═══ Data to use ═══

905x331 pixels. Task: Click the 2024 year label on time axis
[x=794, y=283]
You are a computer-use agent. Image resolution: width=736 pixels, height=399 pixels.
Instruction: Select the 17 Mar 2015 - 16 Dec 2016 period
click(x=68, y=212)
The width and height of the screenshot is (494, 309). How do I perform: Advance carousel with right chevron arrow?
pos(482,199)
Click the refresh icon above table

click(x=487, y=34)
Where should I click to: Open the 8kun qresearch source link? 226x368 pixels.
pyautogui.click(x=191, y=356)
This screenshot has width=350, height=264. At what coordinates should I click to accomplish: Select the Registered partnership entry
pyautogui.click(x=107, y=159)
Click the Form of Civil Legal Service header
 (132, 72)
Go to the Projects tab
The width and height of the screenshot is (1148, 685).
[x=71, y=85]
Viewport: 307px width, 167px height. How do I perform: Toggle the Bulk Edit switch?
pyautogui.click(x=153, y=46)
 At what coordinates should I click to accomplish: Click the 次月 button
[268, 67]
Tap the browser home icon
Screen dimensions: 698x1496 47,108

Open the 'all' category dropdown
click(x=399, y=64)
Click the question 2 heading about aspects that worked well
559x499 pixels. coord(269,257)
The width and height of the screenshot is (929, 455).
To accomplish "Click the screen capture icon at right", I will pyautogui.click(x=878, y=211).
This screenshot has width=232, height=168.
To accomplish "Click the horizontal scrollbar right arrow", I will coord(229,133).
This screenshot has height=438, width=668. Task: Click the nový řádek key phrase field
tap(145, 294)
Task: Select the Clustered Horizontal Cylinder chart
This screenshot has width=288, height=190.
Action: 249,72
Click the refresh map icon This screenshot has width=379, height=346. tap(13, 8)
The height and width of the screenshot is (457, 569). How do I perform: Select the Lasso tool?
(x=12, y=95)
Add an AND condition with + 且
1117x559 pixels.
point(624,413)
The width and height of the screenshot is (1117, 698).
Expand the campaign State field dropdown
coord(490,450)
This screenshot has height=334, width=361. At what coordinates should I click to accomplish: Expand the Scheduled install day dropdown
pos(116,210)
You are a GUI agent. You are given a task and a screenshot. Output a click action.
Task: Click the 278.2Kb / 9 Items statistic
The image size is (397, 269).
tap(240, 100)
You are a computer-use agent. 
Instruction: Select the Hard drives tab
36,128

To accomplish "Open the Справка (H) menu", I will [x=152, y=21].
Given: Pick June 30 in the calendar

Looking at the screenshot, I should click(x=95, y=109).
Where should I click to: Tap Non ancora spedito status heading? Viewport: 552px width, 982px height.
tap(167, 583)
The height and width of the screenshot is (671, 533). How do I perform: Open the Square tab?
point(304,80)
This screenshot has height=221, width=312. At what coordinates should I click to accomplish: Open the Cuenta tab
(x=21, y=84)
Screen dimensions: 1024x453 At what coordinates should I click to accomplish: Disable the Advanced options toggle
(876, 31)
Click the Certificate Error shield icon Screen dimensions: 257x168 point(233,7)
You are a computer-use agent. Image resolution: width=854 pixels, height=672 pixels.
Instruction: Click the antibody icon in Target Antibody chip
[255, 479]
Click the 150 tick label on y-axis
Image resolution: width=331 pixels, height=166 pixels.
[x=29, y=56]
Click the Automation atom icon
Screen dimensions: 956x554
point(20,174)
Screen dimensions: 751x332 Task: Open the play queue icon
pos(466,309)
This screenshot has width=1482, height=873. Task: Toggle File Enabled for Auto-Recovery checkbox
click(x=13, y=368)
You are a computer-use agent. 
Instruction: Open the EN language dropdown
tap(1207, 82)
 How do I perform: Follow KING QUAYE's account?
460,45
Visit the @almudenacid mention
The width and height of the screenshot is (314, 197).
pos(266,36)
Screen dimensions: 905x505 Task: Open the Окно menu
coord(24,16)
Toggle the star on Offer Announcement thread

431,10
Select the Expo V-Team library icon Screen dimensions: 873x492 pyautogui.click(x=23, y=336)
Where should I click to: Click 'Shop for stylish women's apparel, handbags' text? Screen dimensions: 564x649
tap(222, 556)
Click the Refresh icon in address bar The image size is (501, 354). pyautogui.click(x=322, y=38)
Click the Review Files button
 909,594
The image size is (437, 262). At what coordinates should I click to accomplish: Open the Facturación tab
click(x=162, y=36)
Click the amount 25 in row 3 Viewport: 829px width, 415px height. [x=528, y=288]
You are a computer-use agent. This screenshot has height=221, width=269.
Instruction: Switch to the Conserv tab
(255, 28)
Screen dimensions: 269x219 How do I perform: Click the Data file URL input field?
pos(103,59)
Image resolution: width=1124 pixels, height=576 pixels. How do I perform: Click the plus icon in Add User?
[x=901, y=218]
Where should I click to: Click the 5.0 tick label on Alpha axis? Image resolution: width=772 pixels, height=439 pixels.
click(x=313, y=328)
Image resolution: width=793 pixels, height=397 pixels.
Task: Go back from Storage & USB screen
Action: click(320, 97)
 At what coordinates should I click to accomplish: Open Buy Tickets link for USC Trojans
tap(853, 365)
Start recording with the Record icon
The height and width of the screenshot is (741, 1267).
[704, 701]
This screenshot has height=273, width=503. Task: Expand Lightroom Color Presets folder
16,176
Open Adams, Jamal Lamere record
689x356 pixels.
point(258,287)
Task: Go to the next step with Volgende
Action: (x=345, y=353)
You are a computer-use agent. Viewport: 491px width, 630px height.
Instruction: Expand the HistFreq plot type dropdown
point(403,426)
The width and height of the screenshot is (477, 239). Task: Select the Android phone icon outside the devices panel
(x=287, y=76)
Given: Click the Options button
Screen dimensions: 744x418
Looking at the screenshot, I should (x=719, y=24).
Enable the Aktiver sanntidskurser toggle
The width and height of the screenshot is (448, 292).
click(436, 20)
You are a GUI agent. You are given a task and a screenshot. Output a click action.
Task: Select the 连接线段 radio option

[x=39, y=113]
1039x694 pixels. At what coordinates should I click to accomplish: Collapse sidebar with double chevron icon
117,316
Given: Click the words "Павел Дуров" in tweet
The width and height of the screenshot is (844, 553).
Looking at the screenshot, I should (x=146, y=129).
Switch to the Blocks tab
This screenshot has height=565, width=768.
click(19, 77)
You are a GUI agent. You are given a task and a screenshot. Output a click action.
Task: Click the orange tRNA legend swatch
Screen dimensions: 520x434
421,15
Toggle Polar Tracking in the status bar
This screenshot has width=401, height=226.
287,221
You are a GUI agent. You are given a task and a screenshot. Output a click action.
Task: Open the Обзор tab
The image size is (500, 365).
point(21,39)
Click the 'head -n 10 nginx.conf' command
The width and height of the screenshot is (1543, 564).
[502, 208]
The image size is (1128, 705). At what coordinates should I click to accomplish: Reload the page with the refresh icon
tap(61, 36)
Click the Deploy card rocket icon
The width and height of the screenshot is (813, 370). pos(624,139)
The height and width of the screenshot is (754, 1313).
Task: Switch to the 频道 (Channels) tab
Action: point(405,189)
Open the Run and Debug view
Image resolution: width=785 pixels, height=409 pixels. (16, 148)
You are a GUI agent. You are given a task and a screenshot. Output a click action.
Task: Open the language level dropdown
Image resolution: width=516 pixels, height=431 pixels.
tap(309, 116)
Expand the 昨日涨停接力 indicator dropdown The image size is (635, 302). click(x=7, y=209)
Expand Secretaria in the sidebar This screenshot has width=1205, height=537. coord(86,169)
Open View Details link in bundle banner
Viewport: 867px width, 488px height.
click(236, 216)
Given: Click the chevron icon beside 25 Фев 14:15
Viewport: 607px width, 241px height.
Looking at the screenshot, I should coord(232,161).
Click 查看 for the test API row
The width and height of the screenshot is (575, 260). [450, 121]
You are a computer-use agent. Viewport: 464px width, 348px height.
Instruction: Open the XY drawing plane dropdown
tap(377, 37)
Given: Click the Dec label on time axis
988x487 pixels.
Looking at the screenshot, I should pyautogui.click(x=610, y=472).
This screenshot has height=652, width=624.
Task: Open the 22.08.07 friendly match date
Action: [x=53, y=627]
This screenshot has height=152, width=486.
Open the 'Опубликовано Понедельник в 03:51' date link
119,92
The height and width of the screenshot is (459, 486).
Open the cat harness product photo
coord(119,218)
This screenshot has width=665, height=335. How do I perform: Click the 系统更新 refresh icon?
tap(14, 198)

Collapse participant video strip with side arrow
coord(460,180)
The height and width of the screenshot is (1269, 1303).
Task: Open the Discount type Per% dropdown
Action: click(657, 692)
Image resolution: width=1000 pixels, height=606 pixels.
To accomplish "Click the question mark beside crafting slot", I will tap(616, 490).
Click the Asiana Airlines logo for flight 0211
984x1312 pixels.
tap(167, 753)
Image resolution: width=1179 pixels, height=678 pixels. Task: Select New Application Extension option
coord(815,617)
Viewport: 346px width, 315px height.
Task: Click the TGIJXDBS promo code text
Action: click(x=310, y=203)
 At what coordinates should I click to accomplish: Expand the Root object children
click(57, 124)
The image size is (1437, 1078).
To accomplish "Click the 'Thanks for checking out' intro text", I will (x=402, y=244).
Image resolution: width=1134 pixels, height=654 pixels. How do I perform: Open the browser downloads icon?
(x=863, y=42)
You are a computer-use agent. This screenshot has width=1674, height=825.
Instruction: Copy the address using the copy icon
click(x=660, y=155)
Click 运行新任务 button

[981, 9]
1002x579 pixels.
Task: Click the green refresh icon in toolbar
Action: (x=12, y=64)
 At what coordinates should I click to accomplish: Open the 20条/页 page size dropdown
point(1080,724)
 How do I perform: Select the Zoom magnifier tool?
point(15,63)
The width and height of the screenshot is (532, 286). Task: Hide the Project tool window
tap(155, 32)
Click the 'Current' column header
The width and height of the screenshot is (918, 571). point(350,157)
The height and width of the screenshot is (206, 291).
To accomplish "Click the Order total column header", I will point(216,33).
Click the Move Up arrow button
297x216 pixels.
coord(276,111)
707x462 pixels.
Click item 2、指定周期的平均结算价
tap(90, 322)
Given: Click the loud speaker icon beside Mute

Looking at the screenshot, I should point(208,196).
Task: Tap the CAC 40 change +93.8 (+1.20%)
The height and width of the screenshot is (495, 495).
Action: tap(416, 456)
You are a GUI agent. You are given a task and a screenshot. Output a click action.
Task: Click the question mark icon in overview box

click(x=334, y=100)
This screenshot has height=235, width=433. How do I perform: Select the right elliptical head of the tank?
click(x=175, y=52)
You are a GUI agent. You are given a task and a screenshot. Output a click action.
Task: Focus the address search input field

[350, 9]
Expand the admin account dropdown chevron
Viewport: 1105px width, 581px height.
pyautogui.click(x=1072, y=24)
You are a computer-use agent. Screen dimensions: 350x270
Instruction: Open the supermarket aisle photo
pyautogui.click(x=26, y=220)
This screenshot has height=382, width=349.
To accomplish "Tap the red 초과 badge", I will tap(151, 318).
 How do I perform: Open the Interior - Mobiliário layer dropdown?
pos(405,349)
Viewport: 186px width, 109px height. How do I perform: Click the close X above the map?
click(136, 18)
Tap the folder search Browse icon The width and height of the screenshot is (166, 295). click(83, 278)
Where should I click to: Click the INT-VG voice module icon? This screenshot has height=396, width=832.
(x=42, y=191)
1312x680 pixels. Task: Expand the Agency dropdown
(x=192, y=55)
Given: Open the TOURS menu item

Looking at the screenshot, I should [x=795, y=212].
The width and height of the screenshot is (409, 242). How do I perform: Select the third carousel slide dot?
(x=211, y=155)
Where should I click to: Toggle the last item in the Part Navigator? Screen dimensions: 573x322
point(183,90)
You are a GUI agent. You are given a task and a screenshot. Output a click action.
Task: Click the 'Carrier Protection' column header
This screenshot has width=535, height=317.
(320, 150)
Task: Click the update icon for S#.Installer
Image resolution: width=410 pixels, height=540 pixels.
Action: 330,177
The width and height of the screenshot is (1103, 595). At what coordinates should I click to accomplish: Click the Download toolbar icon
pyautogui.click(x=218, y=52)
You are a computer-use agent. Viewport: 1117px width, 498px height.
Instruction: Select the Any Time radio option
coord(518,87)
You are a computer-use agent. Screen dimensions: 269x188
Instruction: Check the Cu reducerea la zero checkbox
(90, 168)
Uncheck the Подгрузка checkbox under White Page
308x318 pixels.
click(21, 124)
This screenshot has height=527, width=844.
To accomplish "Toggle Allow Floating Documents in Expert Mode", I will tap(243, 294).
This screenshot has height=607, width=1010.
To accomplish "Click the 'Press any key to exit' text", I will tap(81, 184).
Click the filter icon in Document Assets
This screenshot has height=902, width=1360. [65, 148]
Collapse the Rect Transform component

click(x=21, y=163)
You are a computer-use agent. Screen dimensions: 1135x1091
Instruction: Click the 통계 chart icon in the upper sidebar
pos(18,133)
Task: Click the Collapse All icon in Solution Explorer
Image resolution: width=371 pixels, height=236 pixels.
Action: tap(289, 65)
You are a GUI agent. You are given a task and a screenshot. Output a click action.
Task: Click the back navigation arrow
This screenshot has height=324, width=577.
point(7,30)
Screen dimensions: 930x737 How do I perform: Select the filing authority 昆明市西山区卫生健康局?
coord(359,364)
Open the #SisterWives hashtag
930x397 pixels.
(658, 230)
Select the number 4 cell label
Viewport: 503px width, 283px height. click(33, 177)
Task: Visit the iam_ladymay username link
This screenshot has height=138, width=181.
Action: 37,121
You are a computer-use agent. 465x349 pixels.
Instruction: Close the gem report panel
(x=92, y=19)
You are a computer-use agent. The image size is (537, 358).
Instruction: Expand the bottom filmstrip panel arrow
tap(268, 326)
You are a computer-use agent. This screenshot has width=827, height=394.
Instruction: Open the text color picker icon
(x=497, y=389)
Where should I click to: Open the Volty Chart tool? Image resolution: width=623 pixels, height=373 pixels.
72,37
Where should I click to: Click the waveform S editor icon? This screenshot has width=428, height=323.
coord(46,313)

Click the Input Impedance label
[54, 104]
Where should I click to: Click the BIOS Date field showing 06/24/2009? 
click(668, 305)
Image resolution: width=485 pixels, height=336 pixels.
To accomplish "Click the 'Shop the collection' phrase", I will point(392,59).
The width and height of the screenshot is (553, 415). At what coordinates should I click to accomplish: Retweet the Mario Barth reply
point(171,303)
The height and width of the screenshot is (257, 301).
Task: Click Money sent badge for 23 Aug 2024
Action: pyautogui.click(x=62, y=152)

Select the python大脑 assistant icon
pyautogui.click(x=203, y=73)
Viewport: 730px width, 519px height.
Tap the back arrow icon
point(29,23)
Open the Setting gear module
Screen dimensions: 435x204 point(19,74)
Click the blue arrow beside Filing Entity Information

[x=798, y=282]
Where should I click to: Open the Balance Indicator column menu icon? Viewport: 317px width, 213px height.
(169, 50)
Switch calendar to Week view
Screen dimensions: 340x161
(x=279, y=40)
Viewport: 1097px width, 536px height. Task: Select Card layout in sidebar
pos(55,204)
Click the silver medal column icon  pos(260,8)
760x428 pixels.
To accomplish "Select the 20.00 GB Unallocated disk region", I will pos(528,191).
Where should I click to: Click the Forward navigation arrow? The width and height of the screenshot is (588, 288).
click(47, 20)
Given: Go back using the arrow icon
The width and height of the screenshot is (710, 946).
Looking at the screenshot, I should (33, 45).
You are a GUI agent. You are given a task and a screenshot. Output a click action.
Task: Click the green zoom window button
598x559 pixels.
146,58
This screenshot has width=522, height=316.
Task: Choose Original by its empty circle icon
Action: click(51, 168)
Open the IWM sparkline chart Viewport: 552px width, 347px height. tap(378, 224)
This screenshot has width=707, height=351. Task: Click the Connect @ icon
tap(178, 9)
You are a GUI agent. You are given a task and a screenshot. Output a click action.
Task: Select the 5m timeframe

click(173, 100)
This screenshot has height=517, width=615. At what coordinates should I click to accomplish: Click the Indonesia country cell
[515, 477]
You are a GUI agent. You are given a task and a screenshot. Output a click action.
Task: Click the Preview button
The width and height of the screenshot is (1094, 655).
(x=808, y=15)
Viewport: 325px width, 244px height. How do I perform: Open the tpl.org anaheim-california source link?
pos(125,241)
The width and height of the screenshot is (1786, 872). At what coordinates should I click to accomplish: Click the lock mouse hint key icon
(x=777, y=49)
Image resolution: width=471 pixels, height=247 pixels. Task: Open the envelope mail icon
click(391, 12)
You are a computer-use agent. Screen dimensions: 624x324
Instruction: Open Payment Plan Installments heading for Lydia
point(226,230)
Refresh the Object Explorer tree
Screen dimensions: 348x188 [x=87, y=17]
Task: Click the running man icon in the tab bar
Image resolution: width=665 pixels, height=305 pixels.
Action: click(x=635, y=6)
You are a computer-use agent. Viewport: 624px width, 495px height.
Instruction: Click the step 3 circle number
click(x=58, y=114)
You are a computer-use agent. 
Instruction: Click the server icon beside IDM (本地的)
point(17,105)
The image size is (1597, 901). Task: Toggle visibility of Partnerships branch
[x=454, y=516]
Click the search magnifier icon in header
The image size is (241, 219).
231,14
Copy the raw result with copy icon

═══

◆ **About this task**
Of the entries above, repeat exactly the lines from the line with "Click the refresh icon above table" through the line with "The width and height of the screenshot is (929, 455).", both of them included.

◆ **Exercise answer**
Click the refresh icon above table

click(x=487, y=34)
Where should I click to: Open the 8kun qresearch source link? 226x368 pixels.
pyautogui.click(x=191, y=356)
This screenshot has width=350, height=264. At what coordinates should I click to accomplish: Select the Registered partnership entry
pyautogui.click(x=107, y=159)
Click the Form of Civil Legal Service header
 (132, 72)
Go to the Projects tab
The width and height of the screenshot is (1148, 685).
[x=71, y=85]
Viewport: 307px width, 167px height. How do I perform: Toggle the Bulk Edit switch?
pyautogui.click(x=153, y=46)
 At what coordinates should I click to accomplish: Click the 次月 button
[268, 67]
Tap the browser home icon
Screen dimensions: 698x1496 47,108

Open the 'all' category dropdown
click(x=399, y=64)
Click the question 2 heading about aspects that worked well
559x499 pixels. coord(269,257)
The width and height of the screenshot is (929, 455).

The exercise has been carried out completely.